Health Insurance Amendment (Incentive Payments and Other Measures) Bill 2026
Dr WEBSTER (Mallee) (19:11): I rise to speak on the Health Insurance Amendment (Incentive Payments and Other Measures) Bill 2026. Let me say, at the outset, the coalition will not oppose this bill. We support proper administration.
We support transparency. We support accountability for the use of public money. Australians have every right to expect that health programs are properly managed, that payments are made under clear rules and that taxpayer funds are protected from waste and misuse.
But we also need to be honest about what this bill does and what it does not do. The bill is about the paperwork of Medicare. It's about the machinery behind incentive payments.

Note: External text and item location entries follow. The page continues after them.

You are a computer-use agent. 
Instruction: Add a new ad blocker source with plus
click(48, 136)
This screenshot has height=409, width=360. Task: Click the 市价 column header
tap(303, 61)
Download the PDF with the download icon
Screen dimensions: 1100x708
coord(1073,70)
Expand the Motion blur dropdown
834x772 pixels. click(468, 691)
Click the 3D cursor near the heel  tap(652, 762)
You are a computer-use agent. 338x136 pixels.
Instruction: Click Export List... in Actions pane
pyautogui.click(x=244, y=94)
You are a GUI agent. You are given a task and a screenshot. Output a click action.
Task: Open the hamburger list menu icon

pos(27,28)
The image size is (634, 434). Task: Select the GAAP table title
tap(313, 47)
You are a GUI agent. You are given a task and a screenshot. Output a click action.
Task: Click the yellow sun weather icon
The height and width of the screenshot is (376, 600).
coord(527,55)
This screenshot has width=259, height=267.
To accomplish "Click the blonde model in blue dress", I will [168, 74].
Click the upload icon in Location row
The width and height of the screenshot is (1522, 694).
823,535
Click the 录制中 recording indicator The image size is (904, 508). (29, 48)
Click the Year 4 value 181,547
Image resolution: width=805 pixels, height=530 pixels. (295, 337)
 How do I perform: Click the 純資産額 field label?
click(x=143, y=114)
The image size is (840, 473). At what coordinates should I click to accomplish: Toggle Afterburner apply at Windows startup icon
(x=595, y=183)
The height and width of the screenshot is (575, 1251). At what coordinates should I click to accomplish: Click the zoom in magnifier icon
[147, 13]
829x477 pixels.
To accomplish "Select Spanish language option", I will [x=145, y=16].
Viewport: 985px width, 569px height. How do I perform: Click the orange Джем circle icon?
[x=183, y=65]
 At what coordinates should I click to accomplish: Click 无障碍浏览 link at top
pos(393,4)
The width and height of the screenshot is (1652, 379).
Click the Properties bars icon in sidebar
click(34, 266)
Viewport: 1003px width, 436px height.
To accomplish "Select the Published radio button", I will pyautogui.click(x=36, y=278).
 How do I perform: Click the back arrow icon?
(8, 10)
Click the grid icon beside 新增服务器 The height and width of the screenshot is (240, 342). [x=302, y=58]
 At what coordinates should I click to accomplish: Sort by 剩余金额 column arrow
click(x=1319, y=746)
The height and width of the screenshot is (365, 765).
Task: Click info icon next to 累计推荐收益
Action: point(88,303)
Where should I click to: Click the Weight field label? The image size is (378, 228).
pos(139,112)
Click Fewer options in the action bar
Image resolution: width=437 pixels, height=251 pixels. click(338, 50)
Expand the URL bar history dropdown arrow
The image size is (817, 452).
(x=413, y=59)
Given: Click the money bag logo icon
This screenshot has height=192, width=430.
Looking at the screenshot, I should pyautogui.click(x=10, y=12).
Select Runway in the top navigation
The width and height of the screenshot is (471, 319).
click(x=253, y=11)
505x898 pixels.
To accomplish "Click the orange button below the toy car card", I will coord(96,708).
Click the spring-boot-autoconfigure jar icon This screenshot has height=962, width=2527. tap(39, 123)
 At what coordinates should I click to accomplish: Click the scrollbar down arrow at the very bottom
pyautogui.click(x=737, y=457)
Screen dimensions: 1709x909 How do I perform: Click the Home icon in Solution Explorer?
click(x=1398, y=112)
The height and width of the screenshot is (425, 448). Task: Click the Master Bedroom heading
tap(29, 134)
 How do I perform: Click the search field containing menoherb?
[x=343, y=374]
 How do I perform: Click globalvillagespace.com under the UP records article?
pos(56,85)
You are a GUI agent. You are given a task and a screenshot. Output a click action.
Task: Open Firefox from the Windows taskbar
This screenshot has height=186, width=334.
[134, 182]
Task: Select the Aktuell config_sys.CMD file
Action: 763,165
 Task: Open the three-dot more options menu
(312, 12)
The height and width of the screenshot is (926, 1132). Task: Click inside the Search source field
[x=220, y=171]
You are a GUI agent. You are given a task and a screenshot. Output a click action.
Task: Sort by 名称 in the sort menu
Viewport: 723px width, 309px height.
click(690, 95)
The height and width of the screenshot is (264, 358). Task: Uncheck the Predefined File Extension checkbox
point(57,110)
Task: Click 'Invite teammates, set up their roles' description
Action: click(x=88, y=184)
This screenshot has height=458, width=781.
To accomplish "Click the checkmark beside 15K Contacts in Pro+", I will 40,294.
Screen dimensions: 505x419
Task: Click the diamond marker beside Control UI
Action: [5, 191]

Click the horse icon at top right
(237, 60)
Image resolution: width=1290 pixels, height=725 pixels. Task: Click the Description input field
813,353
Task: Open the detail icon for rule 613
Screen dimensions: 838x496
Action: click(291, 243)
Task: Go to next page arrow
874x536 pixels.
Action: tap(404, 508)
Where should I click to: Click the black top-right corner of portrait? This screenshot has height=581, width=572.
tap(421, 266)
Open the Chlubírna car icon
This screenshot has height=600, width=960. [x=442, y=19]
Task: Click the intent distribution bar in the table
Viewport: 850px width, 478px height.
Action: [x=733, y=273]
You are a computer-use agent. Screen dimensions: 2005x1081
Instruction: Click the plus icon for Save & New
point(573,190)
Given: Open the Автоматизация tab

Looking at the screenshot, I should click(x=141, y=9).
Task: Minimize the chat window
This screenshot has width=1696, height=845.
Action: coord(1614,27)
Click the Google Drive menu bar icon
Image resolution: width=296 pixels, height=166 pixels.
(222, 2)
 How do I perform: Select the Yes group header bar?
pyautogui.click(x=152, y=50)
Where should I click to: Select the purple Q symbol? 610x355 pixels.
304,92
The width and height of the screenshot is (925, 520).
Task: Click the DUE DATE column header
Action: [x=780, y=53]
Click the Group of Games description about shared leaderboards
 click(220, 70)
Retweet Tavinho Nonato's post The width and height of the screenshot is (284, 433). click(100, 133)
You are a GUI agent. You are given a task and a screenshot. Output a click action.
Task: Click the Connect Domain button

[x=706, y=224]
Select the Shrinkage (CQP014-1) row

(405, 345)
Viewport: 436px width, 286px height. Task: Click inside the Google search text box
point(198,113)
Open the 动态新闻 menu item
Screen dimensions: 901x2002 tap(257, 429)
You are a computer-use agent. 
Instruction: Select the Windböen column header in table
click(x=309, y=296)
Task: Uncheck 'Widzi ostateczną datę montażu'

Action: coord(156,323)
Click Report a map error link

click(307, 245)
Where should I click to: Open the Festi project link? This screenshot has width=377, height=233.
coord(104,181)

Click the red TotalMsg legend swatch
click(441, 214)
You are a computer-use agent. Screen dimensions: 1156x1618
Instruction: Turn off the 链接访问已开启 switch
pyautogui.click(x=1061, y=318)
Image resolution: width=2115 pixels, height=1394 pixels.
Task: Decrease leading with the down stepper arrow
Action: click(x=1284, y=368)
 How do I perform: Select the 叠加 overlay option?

It's about how programs are approved, administered, checked and enforced. Those things matter, but they do not on their own get one single extra doctor into a country town. They do not reopen a maternity ward.
They do not shorten the drive for a sick child who needs care. They do not make a GP appointment affordable for a pensioner who is already choosing between groceries, power bills and medicine. That is the heart of the problem.
This bill may tidy up the system, but it does not fix the system. It is process reform, not patient-care reform. The bill establishes a statutory framework for Commonwealth health incentive payment programs.
It formalises programs such as the Practice Incentives Program, or PIP, the Workforce Incentive Program, or WIP, and the Bulk Billing Practice Incentive Program. It gives the Commonwealth clearer powers for approval, compliance, oversight, information sharing and payment administration. It also renames the Health Insurance Act 1973 as the Medicare Act 1973.
That is fine, but let us not pretend this is the bold health reform regional Australia is crying out for. It is not. It is an administrative framework for programs that already exist, while the very communities whom these programs are meant to help are still going without care.
In my electorate of Mallee, people do not talk about Medicare in the language of statutory frameworks and compliance powers. They talk about whether they can get an appointment to see a doctor. They talk about waiting weeks for that appointment.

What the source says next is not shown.